Finding Napo: conservation of Napoleon Wrasses and rare corals at Namu Atoll

Maria Berger

Rare coral reef animals are highly endangered by the present threats imposed on reefs, yet a lack of information on their distribution, abundance and population dynamics means that rare species are seldom considered in conservation planning. The Napoleon wrasse (Cheilinus undulatus, Napo) is a rare exception. It has recently been granted threatened species status due to extensive exploitation throughout its range. Yet there is still a lack of information regarding the abundance and habitat use of this important species. The vast majority of rare marine species from highly vulnerable coral reef habitats are not recognized as threatened. For example, recent coral biodiversity studies in the Republic of the Marshall Islands have identified many rare Acropora (staghorn coral) species in this isolated region. With no nearby source populations, the threatened status of these peripheral rare coral populations may be high, however this has not been established. Hence, rare coral species receive no particular management attention. In collaboration with the local government, the team aims to study the abundance, distribution and habitat preference of Napo's and Acropora corals at Namu Atoll.
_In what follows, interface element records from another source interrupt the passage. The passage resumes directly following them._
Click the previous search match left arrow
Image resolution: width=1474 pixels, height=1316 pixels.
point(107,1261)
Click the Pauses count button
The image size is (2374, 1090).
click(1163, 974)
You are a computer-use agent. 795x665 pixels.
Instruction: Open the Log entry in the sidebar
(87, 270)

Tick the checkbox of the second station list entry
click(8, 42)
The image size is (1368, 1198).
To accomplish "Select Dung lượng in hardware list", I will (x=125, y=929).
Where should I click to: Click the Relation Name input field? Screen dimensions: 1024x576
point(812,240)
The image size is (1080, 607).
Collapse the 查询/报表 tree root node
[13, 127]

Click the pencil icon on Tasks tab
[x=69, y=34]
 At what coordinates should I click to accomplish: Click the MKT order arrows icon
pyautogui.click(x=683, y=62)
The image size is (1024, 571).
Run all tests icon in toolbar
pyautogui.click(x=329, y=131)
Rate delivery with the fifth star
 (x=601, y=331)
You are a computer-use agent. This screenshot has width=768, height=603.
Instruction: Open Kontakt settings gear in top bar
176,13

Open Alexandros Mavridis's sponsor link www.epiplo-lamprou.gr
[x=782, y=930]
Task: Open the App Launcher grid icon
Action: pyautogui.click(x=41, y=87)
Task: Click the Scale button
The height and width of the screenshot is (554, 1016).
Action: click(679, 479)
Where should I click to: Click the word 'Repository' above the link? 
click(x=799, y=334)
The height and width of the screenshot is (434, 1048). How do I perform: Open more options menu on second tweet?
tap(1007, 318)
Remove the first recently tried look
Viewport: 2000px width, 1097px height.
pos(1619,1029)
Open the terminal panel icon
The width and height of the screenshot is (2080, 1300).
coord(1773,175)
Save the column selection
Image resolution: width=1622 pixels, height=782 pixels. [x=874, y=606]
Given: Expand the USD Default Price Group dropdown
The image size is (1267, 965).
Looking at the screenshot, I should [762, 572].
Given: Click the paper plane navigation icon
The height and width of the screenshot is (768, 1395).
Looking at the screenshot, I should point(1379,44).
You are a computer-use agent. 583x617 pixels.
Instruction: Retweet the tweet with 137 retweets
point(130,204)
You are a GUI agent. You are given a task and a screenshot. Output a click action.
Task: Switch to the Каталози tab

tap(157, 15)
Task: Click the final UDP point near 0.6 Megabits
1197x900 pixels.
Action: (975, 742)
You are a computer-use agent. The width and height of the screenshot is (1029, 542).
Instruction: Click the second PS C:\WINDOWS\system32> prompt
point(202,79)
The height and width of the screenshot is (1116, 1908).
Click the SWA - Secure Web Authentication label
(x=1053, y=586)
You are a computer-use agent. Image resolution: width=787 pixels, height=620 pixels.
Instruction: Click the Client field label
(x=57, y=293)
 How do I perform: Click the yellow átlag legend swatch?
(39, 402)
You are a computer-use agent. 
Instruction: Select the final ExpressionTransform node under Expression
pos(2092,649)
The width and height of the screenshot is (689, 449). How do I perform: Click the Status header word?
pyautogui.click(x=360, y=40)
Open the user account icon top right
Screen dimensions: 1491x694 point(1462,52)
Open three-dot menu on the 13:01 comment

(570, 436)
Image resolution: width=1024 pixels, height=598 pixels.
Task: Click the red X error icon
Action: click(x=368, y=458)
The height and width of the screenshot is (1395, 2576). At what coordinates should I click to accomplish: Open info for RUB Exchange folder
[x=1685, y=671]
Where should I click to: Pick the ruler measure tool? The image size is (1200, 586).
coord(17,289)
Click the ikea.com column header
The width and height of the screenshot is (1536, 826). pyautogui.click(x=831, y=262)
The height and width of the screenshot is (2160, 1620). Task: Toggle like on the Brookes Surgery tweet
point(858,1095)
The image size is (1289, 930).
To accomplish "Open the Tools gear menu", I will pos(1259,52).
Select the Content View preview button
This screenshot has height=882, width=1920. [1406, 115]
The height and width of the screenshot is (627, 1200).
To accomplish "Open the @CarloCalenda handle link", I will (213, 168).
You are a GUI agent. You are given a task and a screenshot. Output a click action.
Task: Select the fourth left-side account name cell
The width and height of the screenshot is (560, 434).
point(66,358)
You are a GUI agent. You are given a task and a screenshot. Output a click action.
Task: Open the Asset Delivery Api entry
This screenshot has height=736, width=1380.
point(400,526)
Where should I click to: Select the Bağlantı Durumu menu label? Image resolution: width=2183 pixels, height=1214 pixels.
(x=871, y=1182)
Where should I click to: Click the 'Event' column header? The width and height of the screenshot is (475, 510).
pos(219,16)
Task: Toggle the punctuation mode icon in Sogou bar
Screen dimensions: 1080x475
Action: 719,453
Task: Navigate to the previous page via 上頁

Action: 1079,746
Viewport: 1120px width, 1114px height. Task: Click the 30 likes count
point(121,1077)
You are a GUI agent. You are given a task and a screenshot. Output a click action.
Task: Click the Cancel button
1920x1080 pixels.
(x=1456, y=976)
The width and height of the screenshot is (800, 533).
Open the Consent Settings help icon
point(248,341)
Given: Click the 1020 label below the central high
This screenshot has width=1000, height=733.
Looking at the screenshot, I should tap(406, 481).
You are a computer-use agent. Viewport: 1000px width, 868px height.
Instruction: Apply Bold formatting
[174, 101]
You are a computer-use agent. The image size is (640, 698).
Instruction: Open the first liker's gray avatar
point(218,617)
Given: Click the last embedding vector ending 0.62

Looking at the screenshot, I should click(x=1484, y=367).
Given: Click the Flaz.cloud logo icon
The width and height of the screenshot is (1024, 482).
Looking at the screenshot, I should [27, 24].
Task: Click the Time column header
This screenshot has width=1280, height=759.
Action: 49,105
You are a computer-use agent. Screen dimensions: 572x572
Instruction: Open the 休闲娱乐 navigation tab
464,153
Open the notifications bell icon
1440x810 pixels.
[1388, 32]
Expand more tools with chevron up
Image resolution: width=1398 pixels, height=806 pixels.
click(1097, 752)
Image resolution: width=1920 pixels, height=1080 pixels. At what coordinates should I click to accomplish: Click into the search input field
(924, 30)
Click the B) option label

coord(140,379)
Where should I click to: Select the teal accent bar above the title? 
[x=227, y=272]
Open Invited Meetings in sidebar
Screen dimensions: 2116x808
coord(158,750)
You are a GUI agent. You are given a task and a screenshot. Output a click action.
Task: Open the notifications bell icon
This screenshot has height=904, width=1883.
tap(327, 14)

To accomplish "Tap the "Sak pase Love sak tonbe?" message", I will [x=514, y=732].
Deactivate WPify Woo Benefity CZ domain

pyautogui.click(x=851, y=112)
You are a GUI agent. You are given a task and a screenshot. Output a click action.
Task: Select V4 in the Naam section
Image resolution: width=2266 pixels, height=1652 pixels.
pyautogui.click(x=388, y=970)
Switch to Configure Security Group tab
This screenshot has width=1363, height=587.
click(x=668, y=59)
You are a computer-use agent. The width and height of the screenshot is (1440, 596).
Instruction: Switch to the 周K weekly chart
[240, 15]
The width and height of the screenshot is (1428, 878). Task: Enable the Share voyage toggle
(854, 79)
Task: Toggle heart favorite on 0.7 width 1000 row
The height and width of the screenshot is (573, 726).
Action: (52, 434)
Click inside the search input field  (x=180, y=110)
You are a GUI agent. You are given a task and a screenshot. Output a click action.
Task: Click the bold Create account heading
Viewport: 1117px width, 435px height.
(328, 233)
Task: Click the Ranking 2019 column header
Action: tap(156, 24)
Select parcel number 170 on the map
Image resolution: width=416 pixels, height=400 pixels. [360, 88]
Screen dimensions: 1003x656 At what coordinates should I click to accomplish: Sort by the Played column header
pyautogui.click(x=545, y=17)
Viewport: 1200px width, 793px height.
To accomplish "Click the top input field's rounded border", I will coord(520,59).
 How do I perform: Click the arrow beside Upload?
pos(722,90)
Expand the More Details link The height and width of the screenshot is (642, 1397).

This project has a number of benefits. It will facilitate the conservation of the threatened and potentially threatened rare marine species; build capacity amongst local stakeholders and future marine scientists; provide strategic advice to support local government plans to develop representative marine protected areas at Namu Atoll; and promote a global approach to conservation by bringing together a team of local and international participants.